Staatsanwalt erwägt Ermittlungen wegen Flugblatt

Gerät jetzt die Post ins Visier?

Die Verteilung eines mutmaßlich volksverhetzenden Flugblatts der Partei „Christliche Mitte“ könnte auch Ermittlungen gegen die Post nach sich ziehen. Wie der Evangelische Pressedienst (epd) meldet, prüft die Staatsanwaltschaft Freiburg die Einleitung eines Ermittlungsverfahrens.

Es sei zu untersuchen, welche Stelle bei der Post für die Verteilung der Wurfsendung mit dem Titel „Nein zur Homosexualität“ verantwortlich gewesen sei, sagte Oberstaatsanwalt Wolfgang Maier dem epd gestern. Gegen die für den Inhalt Verantwortlichen hat die Staatsanwaltschaft bereits ein Ermittlungsverfahren wegen Volksverhetzung eingeleitet. Die Wohnungen des Lippstadter Pfarrers Winfried Pietrek, der auch die Demonstration gegen „Corpus Christi“ in Freiburg organisiert hatte, und zweier Funktionäre der „Christlichen Mitte“ sind durchsucht worden.

Das Flugblatt der „Christlichen Mitte“ war eine Woche vor der Aufführung des Theaterstücks „Corpus Christi“ von den Zustellern der Post an Freiburger Haushalte verteilt worden. Es unterstellt homosexuellen Menschen eine „unreife, egozentrische und infantile Persönlichkeit“. Sie seien „Sklaven pervertierter Sexsucht“. Die Staatsanwaltschaft hält diese Verunglimpfungen für volksverhetzend. In der vergangenen Woche erwirkte sie einen Beschluss, der die Beschlagnahme des Flugblattes ermöglichte. Der Post wurde untersagt, die Exemplare des Flugblattes, die die Christliche Mitte noch im Umland Freiburgs zustellen lassen wollte, zu verteilen.

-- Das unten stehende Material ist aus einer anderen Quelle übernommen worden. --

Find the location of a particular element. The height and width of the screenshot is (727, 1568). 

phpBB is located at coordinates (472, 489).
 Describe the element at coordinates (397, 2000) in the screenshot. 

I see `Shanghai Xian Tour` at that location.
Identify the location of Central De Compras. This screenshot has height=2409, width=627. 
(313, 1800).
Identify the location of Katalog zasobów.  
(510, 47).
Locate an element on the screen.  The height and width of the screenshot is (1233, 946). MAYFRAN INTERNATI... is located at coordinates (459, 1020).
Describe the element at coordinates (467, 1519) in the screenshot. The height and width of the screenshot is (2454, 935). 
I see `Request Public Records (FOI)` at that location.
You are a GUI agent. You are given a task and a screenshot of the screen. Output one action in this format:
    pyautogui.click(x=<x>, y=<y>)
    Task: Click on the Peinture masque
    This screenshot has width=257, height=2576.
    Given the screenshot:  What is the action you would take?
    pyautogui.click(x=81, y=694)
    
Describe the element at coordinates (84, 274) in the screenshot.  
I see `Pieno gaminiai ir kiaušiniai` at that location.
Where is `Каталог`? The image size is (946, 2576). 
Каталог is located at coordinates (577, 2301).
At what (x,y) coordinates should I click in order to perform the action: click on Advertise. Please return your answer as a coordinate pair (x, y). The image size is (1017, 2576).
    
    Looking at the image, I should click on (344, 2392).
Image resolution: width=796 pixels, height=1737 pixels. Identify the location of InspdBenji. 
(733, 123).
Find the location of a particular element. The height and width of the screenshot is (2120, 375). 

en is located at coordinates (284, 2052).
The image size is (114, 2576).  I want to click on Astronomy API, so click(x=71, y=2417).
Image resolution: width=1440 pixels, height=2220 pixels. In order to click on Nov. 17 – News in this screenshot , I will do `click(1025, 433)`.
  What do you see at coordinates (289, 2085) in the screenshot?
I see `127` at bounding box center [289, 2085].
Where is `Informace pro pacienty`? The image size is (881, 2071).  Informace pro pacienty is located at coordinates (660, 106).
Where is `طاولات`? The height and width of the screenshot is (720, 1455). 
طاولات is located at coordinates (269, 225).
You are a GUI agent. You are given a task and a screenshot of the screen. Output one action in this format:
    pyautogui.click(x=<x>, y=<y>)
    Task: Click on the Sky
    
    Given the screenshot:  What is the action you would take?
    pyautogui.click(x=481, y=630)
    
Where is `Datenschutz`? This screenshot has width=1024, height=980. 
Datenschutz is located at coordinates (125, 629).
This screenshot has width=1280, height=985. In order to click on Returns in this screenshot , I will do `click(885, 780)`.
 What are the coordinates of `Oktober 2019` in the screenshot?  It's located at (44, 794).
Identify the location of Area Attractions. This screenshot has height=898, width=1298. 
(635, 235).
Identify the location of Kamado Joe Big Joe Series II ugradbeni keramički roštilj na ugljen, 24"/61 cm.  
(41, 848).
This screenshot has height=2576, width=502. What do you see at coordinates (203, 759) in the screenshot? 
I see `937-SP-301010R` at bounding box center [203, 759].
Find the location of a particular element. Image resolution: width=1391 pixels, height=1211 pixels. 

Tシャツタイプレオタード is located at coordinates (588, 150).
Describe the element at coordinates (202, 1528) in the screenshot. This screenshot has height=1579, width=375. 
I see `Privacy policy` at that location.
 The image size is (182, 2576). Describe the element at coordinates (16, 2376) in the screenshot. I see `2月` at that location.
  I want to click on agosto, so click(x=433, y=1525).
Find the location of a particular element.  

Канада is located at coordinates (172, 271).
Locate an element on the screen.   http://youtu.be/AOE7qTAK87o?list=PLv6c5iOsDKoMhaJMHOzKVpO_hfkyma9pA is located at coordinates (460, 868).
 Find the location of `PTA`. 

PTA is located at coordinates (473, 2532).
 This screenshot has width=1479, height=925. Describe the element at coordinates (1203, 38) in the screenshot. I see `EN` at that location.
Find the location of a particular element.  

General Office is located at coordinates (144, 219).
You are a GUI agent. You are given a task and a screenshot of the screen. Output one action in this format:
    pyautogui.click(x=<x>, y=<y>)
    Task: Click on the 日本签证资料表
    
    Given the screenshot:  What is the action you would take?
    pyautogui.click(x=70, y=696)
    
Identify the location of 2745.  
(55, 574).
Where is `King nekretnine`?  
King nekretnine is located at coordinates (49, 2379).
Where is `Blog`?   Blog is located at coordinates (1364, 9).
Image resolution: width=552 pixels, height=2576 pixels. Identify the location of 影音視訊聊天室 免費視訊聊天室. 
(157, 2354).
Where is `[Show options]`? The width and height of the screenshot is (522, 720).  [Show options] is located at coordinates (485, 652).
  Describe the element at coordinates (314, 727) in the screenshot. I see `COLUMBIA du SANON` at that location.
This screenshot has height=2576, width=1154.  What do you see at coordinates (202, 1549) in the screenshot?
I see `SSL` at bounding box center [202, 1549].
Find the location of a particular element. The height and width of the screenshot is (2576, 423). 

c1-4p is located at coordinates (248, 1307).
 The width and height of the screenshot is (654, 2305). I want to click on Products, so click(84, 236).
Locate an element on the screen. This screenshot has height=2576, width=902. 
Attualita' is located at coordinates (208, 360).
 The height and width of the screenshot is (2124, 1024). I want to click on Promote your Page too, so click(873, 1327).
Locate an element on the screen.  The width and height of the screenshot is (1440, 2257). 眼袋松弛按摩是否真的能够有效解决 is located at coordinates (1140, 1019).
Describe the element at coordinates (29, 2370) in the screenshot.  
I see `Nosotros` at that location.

Bei der Post war gestern von eventuellen Ermittlungen gegen Mitarbeiter des Unternehmens noch nichts bekannt. Der Stuttgarter Postsprecher Gerold Beck verteidigte gegenüber der BZ noch einmal die Verteilung des Flugblatts: „Wir sind die Transporteure, nicht die Verfasser“, sagte er. Von den Hausjuristen sei das Flugblatt nach der Einlieferung durch die „Christliche Mitte“ überprüft worden. Wie stets in solchen Fällen hätte dies allerdings sehr schnell gehen müssen, weil Zustellungen nicht unberechtigt verzögert werden dürften. Deshalb gehe es bei der Prüfung auch „nur um eindeutige Aussagen“ auf einer Postwurfsendung. „Wenn etwas nicht gegen das Strafrecht verstößt, müssen wir es zustellen“, sagte der Sprecher.

Im Fall der Zustellerin, die sich geweigert hatte, das Flugblatt auszutragen, wird intern bei der Post noch über das weitere Vorgehen beraten. Vor weiteren arbeitsrechtlichen Schritten soll die Entscheidung eines Gerichts abgewartet werden, ob das Flugblatt volksverhetzend ist.